(Stored items)
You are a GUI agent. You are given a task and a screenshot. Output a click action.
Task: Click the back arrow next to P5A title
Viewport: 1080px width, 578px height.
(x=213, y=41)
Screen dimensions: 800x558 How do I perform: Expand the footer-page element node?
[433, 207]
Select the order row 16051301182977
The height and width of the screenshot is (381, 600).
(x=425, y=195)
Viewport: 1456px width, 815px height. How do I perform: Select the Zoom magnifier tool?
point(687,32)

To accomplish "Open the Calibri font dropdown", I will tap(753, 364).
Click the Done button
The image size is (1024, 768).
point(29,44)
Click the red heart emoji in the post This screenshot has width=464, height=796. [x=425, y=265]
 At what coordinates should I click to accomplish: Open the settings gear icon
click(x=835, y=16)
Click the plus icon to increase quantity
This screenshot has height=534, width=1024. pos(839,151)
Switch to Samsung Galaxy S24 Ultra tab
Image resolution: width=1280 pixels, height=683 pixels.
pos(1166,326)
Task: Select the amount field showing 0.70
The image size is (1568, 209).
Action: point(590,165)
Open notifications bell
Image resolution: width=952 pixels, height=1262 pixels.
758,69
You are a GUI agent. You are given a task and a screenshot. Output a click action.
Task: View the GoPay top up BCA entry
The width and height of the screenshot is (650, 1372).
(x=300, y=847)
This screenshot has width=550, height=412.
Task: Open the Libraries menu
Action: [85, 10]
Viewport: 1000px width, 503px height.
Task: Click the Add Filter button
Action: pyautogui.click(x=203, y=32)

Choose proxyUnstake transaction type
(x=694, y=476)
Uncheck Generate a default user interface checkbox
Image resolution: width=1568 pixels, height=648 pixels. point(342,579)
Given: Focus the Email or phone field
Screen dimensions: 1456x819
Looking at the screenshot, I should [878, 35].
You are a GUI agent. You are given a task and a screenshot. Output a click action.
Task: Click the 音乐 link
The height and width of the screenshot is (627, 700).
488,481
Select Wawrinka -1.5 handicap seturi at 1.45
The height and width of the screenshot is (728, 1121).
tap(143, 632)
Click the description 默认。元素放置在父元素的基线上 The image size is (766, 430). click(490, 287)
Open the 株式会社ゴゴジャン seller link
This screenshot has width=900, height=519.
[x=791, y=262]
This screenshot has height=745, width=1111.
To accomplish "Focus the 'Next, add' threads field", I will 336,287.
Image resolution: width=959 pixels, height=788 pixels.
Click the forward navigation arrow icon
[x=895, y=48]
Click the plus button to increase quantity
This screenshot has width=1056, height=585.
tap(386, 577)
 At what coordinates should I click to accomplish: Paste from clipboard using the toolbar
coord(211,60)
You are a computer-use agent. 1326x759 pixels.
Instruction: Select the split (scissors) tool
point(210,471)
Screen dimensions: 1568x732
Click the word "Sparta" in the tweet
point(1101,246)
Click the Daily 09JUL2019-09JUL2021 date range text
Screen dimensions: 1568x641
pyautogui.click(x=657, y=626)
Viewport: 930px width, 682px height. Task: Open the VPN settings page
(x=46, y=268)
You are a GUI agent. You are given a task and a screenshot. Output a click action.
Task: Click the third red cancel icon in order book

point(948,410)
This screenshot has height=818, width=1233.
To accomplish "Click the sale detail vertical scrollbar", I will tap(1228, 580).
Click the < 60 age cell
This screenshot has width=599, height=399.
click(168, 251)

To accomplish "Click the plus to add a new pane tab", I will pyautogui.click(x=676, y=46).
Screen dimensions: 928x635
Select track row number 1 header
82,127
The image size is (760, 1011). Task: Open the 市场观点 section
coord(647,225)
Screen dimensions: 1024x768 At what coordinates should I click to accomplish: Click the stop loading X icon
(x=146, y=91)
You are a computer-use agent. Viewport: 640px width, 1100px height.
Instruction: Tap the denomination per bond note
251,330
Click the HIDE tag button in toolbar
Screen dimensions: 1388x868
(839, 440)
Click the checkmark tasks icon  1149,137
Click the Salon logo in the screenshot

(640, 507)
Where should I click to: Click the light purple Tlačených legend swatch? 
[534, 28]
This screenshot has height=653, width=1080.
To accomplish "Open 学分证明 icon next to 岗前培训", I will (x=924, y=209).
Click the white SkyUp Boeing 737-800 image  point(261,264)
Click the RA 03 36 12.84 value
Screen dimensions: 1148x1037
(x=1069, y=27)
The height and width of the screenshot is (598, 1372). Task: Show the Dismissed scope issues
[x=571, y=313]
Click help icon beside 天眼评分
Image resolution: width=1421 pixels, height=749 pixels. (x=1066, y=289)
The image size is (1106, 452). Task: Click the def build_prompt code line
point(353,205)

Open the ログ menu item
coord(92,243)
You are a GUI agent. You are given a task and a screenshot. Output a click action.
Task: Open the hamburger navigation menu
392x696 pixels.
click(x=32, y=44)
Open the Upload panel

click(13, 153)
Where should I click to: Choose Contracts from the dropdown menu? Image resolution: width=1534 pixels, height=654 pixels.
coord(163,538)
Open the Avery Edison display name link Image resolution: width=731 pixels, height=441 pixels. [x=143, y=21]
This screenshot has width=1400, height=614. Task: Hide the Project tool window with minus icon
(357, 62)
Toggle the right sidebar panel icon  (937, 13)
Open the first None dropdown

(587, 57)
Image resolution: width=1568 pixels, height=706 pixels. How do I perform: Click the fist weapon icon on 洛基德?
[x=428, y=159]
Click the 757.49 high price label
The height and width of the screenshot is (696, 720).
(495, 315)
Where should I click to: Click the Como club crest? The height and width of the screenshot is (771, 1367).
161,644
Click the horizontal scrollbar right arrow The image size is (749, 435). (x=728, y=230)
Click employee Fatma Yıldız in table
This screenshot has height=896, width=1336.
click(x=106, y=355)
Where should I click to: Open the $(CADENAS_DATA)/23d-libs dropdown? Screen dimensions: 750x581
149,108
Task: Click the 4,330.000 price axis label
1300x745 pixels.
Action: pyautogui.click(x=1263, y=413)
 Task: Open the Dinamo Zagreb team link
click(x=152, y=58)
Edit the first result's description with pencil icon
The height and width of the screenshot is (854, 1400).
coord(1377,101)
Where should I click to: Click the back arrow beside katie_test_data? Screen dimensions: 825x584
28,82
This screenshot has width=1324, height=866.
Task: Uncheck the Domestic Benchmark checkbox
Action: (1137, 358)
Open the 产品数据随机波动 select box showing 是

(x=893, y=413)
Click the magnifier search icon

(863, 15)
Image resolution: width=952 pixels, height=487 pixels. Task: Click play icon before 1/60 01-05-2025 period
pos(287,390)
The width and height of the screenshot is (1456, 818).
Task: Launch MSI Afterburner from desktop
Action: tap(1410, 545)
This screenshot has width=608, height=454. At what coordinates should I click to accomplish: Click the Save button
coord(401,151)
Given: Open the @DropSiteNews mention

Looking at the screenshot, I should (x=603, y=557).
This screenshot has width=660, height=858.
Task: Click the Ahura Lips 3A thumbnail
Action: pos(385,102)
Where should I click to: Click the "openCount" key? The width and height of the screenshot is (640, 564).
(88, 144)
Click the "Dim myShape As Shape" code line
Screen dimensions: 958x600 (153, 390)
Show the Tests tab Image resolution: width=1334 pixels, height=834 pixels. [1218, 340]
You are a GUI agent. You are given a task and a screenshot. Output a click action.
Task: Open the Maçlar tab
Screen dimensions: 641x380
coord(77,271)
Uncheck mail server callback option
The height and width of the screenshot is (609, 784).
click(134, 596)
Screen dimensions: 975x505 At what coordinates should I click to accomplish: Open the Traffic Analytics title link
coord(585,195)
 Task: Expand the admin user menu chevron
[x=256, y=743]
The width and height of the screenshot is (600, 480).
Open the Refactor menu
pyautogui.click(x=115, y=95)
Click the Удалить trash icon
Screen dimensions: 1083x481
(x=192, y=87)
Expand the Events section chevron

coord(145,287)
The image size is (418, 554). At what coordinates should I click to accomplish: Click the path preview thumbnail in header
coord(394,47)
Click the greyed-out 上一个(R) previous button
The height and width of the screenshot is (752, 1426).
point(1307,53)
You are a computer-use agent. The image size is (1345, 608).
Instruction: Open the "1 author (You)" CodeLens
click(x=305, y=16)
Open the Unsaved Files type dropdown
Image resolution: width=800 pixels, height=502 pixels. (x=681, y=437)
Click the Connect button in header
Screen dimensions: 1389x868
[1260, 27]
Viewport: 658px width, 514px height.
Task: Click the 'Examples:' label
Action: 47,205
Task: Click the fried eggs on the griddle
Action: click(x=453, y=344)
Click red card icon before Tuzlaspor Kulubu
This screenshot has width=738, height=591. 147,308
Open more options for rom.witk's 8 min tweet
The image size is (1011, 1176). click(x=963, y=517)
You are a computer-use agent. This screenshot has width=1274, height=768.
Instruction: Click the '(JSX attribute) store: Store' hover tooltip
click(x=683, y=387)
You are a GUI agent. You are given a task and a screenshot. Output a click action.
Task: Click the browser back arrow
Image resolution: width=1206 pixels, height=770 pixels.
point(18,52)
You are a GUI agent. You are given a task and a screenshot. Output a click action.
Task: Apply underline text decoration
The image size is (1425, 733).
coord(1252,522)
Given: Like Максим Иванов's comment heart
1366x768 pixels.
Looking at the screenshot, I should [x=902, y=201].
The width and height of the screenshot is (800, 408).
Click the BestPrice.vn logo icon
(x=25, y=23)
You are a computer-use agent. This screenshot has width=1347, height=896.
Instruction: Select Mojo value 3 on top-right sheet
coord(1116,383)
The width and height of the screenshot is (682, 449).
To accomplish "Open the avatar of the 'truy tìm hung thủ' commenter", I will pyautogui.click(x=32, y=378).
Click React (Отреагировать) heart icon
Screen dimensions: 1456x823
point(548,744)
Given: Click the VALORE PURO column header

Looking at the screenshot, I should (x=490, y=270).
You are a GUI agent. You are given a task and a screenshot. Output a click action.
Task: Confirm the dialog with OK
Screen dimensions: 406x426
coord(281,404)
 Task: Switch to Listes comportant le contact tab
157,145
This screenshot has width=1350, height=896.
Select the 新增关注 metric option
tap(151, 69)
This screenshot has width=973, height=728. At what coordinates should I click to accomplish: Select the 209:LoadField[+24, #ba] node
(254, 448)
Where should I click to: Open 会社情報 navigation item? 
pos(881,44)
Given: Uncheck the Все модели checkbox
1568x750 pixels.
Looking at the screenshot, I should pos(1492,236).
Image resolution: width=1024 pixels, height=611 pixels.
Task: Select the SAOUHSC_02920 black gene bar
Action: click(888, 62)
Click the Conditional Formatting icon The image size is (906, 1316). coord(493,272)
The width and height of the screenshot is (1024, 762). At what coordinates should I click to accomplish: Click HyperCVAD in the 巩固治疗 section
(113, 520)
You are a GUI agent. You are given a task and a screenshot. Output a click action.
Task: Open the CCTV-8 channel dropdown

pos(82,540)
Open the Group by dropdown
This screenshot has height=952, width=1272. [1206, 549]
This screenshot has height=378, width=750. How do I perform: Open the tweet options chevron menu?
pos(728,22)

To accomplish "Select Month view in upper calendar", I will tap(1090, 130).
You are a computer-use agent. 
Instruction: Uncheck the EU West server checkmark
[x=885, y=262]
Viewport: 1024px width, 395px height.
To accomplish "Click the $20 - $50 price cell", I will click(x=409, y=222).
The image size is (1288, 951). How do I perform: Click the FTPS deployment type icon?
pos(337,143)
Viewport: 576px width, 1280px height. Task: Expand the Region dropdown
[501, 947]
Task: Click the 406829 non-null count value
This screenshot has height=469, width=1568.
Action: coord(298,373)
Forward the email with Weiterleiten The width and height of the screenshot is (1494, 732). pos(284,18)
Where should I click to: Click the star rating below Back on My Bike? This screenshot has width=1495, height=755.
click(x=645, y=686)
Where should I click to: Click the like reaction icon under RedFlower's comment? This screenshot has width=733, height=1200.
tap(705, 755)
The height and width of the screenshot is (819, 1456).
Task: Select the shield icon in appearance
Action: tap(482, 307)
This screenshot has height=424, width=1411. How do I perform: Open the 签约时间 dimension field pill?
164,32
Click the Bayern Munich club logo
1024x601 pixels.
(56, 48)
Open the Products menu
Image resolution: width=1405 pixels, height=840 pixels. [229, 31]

• _Work instructions_
Each line above where the word "description" occurs should be copied out.

• _Response box_
Click the description 默认。元素放置在父元素的基线上 The image size is (766, 430). click(490, 287)
Edit the first result's description with pencil icon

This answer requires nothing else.